Peripheral neuropathies may result from excessive pressure, stretch, ischemia, or laceration of a nerve during surgery and perhaps from other as yet unknown causes. [18] Perioperative ulnar neuropathy may occur as infrequently as 0.04% after noncardiac surgery, [2] or as often as 33% after cardiac surgery. [19] The most recent, prospective data defines the incidence as 1:215 in adults undergoing noncardiac surgery. [20] Numerous factors have been observed coincident with perioperative ulnar nerve injury, including induced or prolonged hypotension, [6,21] automated blood pressure cuffs, [22] subclinical diabetes or other unrecognized medical illness, [21,23] local anesthetic toxicity, [24] manipulations of the brachial plexus during cardiac surgery, [6,25] and, of course, positioning during anesthesia. [7] In addition, factors such as extremes of body habitus, prolonged hospitalization, and male gender are associated with increased risk of ulnar neuropathy. [2] Nonetheless, most authors acknowledge that ulnar neuropathy remains a clinical entity for which we still have minimal understanding of cause-and-effect relationships, [3] nor whether it is always a preventable complication. [5] Indeed, accumulating evidence suggests ulnar nerve injury can occur at any time during hospitalization. [2,20]

Consistent with previous observations, [8] we found forearm position to be a robust and significant factor in determining pressure over the ulnar nerve. Supination minimized direct pressure exerted over the ulnar nerve, even when one accounted for (or perhaps because) the fact that this position produces the least contact area between the ulnar nerve and the weight-bearing surface. Although supination minimized direct pressure, pronation of the forearm produced the largest pressure to the ulnar nerve, regardless of the abduction of the arm between 30 [degree sign] and 90 [degree sign]. With the forearm in neutral orientation, pressure over the ulnar nerve actually decreased as the arm was abducted from 30 [degree sign] to 90 [degree sign].

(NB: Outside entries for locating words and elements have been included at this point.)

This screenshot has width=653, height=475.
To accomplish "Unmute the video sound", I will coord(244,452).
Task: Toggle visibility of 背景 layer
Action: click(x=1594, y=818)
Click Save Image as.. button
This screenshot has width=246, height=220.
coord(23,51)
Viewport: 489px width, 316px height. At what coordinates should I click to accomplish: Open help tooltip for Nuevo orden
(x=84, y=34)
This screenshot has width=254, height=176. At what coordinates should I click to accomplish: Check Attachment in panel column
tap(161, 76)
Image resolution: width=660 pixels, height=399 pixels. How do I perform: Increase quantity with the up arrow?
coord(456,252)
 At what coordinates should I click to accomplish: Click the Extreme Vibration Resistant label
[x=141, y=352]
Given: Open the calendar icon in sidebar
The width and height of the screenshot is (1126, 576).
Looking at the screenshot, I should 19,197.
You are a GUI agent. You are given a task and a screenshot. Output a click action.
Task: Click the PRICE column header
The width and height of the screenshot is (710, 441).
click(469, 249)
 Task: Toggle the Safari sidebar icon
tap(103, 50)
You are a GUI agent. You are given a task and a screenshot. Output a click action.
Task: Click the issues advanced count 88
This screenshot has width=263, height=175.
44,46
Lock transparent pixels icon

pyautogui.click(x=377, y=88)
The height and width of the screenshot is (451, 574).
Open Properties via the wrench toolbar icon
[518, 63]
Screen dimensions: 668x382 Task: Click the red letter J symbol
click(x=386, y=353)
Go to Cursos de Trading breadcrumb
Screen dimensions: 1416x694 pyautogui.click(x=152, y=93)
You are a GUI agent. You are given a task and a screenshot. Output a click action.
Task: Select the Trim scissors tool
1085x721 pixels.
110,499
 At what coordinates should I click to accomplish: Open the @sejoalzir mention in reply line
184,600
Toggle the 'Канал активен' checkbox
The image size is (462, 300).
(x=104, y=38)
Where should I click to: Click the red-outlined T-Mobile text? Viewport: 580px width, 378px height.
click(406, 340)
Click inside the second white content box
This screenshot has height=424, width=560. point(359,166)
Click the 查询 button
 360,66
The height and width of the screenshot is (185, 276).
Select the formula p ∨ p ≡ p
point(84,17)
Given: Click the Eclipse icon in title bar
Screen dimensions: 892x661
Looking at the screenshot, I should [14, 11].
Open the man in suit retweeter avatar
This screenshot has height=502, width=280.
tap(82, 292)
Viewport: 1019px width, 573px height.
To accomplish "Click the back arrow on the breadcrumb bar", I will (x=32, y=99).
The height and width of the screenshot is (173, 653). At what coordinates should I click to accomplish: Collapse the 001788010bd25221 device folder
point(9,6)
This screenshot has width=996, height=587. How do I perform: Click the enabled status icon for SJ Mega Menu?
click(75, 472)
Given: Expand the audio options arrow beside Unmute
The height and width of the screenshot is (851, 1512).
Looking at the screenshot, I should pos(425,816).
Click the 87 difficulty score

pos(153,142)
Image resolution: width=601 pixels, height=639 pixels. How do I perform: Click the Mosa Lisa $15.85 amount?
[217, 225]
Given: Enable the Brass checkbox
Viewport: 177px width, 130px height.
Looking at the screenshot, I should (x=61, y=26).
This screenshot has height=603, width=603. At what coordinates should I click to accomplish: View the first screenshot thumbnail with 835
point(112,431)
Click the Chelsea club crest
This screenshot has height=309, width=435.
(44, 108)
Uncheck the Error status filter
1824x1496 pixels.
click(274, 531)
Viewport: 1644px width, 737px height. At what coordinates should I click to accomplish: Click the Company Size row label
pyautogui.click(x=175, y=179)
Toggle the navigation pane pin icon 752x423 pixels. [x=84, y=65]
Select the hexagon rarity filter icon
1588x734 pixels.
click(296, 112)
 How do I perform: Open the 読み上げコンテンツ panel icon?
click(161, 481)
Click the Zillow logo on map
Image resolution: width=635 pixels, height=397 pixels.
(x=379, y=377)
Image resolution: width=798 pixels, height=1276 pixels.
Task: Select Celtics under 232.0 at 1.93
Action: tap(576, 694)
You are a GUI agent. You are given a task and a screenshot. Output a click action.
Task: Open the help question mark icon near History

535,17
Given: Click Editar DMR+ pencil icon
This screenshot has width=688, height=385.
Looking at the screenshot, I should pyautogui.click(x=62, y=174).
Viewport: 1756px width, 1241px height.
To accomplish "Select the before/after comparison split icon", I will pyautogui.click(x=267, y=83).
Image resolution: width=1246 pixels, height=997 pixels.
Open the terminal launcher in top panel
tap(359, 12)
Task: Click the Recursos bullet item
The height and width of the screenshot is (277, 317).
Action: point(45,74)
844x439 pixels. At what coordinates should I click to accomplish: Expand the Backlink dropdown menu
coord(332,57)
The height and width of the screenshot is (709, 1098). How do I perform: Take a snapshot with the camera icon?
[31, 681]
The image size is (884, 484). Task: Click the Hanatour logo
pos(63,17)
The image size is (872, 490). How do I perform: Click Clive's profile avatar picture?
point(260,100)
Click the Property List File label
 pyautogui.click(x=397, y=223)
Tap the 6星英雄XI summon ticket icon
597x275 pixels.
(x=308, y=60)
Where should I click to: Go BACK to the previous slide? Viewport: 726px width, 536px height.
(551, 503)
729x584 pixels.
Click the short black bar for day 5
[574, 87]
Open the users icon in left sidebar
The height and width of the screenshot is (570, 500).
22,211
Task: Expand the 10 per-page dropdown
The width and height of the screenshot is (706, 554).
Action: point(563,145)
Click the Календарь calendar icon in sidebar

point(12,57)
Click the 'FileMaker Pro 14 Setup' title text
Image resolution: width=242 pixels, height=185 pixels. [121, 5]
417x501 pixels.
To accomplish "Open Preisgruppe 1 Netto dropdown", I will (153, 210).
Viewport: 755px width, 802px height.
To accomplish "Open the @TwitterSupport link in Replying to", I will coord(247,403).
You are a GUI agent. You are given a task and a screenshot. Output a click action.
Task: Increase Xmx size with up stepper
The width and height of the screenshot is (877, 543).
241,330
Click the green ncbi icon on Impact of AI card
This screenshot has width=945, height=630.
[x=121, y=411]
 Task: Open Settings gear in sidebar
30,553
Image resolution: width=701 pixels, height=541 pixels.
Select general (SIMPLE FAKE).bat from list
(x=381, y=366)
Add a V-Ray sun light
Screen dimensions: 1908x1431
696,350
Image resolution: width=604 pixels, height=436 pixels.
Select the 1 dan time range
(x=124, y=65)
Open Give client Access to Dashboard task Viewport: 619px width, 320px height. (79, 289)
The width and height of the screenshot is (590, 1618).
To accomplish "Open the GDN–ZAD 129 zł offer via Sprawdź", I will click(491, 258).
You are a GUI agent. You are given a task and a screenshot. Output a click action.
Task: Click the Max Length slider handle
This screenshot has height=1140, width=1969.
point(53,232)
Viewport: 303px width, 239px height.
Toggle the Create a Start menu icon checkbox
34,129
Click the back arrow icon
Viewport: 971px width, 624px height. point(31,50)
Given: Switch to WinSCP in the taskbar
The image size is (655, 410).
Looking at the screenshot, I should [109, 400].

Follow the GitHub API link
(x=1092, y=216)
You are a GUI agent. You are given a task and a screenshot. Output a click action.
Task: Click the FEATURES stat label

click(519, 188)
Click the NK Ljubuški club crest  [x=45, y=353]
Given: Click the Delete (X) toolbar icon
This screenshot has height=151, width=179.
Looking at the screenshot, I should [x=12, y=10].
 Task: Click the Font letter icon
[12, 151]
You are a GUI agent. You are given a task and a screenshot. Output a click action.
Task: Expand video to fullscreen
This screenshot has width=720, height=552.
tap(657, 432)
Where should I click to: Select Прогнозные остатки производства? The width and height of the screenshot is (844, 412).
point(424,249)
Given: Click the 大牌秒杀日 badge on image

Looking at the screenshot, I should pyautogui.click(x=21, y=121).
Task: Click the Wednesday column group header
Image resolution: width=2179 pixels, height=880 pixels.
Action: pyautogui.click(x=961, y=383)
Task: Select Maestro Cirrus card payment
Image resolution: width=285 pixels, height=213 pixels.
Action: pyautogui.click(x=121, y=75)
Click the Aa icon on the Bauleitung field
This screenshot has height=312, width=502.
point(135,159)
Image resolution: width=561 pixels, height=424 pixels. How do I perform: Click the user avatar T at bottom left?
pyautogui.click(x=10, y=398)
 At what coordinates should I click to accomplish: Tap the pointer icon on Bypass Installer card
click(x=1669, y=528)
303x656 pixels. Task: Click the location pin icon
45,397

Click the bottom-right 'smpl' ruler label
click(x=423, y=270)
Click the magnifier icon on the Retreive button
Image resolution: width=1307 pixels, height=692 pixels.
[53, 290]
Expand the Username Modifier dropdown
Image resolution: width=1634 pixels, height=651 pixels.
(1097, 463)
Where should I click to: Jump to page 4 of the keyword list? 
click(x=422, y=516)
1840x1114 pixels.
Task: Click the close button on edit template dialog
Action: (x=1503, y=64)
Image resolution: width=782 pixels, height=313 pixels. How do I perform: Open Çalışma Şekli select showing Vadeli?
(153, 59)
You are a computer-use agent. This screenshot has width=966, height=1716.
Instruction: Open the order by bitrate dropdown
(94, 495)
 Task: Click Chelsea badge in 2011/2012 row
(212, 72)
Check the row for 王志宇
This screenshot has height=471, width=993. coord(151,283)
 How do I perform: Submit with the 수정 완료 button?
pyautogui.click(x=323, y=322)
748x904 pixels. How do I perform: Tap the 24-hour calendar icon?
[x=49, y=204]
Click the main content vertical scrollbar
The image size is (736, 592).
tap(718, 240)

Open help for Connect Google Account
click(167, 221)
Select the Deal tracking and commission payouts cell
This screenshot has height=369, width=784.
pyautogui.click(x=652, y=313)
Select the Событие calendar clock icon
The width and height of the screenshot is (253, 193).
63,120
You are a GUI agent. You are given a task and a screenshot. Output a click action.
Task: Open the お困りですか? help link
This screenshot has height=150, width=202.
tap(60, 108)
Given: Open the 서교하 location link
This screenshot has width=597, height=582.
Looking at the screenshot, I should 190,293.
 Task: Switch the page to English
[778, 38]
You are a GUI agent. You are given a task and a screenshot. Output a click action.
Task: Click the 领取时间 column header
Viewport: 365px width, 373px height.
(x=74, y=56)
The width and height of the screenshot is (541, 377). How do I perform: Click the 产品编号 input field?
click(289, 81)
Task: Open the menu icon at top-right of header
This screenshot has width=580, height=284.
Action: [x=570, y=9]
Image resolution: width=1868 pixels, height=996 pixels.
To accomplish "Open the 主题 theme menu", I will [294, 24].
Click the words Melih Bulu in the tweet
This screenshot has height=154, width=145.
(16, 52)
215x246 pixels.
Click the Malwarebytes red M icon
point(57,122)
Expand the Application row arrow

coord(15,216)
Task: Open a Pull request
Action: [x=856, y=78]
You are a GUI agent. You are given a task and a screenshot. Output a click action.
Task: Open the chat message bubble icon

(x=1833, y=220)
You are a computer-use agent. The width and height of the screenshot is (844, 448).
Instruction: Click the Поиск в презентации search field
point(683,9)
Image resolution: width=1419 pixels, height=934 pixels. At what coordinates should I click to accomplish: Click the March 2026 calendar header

Significant alterations in ulnar nerve SSEP signals were detected in 15 of 16 awake, male volunteers in response to application of direct pressure to the ulnar nerve. Two of the four subjects with severe SSEP changes, and 5 of 11 subjects with intermediate changes (7 of 15), did not perceive a paresthesia, even as the decrease in N9-N9′ amplitude ranged between 23% and 72%. Extrapolation to the clinical setting would suggest that up to one half of male patients who experience pressure on peripheral nerves (sufficient to precipitate electrophysiologic changes in nerve function) may be "at risk" because they do not perceive a concurrent paresthesia of that ulnar nerve.

Although it is generally recognized that most SSEP components are mediated by large myelinated fibers, some secondary, negative peaks may be carried by smaller fibers. The potential recorded from Erb's point is perhaps the most sensitive to ischemia, [26] and therefore we and others [4,16] chose this marker as the primary analysis endpoint in characterizing the waveform changes occurring during the experimental period. We also focused on amplitude changes because they are believed to be a more sensitive and valid measure of changes in nerve condition, compared to changes in latency. [17,27] We assumed that the intense local pressure of the arm resting directly on a small wooden peg results in local compression and ischemia of the ulnar nerve. The superficial ulnar nerve is trapped between the two rigid surfaces of the bony tunnel of the olecranon and the hard wooden dowel (Figure 5). Recent investigations support the concept that ulnar nerve ischemia may be a potent mechanism for, and a final common pathway of, ulnar nerve dysfunction, and perhaps perioperative neuropathy. [4,6,26,28,29] The axial magnetic resonance image in Figure 5also identifies the close proximity of the ulnar collateral artery and vein to the ulnar nerve itself, and one could envision external pressure (simulated in Figure 5B) affecting arterial inflow, venous outflow, or both, of the endoneural vasculature. Nonetheless, we do recognize that some other potentials subserved by large myelinated fibers (such at P9, P14, and N18) may also be sensitive markers to ischemia, and debate continues in characterizing SSEP waveform alterations during various pathologic states. [16,26]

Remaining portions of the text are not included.